One of the most important issues that may affect your servers performance is how they deal with DNS. The look ups that your server has to make is something that will affect the speed of your web server or proxy. So in most circumstances, a DNS lookup is used to find the IP address that the server should connect to when retrieving a URL. In many instances this is not an issue, for example if all the content is stored on the local host – then no lookups are required. But often web content contains lots of links and images stored on other servers. For a web server this can affect performance, but for a proxy server it can almost bring the server to it’s knees.
Unfortunately for many servers there’s no solution to performing DNS lookups – basically it’s the way the internet works. For a proxy server it’s even more problematic, for an active connection there will be hundreds of request, both normal and reverse DNS lookups. If you multiply this by a few hundred or even thousand clients then you can imagine the potential impact on your server. The lookups are unavoidable, so to increase performance for DNS and for a server overall you should look at DNS caching.

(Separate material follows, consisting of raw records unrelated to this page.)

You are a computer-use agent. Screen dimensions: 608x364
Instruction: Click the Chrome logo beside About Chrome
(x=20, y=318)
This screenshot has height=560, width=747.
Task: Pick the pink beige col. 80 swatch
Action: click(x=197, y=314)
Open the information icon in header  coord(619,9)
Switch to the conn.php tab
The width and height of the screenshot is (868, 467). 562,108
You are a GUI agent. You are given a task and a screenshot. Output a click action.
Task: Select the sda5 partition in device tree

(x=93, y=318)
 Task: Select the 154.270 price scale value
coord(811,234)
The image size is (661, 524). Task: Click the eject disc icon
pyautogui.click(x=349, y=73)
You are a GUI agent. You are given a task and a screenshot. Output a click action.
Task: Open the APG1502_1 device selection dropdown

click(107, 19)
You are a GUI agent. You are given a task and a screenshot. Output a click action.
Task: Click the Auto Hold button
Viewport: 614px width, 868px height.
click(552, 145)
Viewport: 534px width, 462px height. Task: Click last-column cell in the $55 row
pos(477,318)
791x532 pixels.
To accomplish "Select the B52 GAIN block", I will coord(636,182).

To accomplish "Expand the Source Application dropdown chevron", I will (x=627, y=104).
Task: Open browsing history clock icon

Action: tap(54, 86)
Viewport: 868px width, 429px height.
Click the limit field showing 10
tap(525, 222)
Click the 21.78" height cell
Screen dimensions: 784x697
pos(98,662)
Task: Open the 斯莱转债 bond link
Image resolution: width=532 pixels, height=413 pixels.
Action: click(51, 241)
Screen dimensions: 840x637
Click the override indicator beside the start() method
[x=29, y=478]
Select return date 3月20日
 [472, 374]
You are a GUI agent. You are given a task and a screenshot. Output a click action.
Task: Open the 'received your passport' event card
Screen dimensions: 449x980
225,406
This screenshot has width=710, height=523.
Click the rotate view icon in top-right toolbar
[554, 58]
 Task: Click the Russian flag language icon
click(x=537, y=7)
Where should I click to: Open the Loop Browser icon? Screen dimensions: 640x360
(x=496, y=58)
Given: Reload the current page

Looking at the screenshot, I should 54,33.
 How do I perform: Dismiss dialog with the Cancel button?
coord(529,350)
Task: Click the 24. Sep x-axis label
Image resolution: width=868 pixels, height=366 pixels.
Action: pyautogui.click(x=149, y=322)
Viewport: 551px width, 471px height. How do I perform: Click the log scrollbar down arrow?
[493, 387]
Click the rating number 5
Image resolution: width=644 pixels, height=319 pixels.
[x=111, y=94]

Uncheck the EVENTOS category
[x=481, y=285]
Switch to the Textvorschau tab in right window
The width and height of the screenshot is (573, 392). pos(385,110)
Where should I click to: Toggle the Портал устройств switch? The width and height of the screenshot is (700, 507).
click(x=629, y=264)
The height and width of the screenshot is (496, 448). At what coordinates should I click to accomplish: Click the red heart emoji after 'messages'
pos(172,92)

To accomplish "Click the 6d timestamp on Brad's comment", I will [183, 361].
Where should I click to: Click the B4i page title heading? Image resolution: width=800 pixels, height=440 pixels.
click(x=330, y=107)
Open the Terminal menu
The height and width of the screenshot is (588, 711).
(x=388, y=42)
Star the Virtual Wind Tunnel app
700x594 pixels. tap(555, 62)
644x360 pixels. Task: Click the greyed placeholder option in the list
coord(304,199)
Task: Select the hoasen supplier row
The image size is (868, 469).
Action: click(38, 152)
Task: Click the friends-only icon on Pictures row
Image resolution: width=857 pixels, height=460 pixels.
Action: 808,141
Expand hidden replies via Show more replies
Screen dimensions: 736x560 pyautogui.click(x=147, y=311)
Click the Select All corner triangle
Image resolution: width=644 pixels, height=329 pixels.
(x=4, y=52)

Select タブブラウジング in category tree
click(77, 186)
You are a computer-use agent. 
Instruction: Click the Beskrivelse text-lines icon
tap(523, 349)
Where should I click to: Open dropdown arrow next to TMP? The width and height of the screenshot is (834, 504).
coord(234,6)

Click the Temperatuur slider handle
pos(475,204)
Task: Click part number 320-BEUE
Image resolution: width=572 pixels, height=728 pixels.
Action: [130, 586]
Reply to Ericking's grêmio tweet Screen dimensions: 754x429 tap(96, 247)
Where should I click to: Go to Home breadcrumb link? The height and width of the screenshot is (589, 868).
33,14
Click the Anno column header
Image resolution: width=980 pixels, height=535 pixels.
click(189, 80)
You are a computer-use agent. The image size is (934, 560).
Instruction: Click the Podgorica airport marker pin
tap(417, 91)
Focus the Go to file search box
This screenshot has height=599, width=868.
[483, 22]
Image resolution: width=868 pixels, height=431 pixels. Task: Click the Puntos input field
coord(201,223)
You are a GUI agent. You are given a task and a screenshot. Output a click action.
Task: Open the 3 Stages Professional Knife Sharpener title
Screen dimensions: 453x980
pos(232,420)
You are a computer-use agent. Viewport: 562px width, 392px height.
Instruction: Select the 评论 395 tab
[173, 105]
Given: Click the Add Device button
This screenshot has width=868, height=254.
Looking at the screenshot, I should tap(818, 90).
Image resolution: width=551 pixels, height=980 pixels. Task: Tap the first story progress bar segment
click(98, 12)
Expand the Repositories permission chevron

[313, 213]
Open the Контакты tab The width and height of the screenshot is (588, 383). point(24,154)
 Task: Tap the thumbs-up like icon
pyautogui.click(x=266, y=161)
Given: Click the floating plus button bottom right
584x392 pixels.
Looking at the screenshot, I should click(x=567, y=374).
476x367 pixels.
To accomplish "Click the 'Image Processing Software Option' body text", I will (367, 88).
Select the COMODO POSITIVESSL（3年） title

You should always install this feature whenever possible, it allows a server to internally remember a series of IP addresses in order to resolve requests instantly. It can have a huge affect on performance – the servers can avoid many DNS lookup requests and thus avoid the latency and impact of them. But remember the DNS lookup is only obligatory when the requester actually needs to connect to the source. If you have lost of hosted images from other sites, make sure that your web server load them and doesn’t wait endless requests from other sites.
For proxy servers this stuff is even more important, they’ll get loads more requests. Take for example this instance of a infrastructure of proxy servers designed to encrypt and protect your identity. The security has to be incredibly secure, but in reality people don’t use services that slow their connections down – just look at this video how to find a fast proxy server.
DNS caching can take place anywhere that DNS lookups are required. You can also use it as a tool to protect a server’s resources – for example don’t use up server resources repeatedly looking up bad addresses. Make sure that you install some sort of system that ignores repeated DNS requests for bad servers. If it can’t be resolved and can’t be cached then it should be ignored.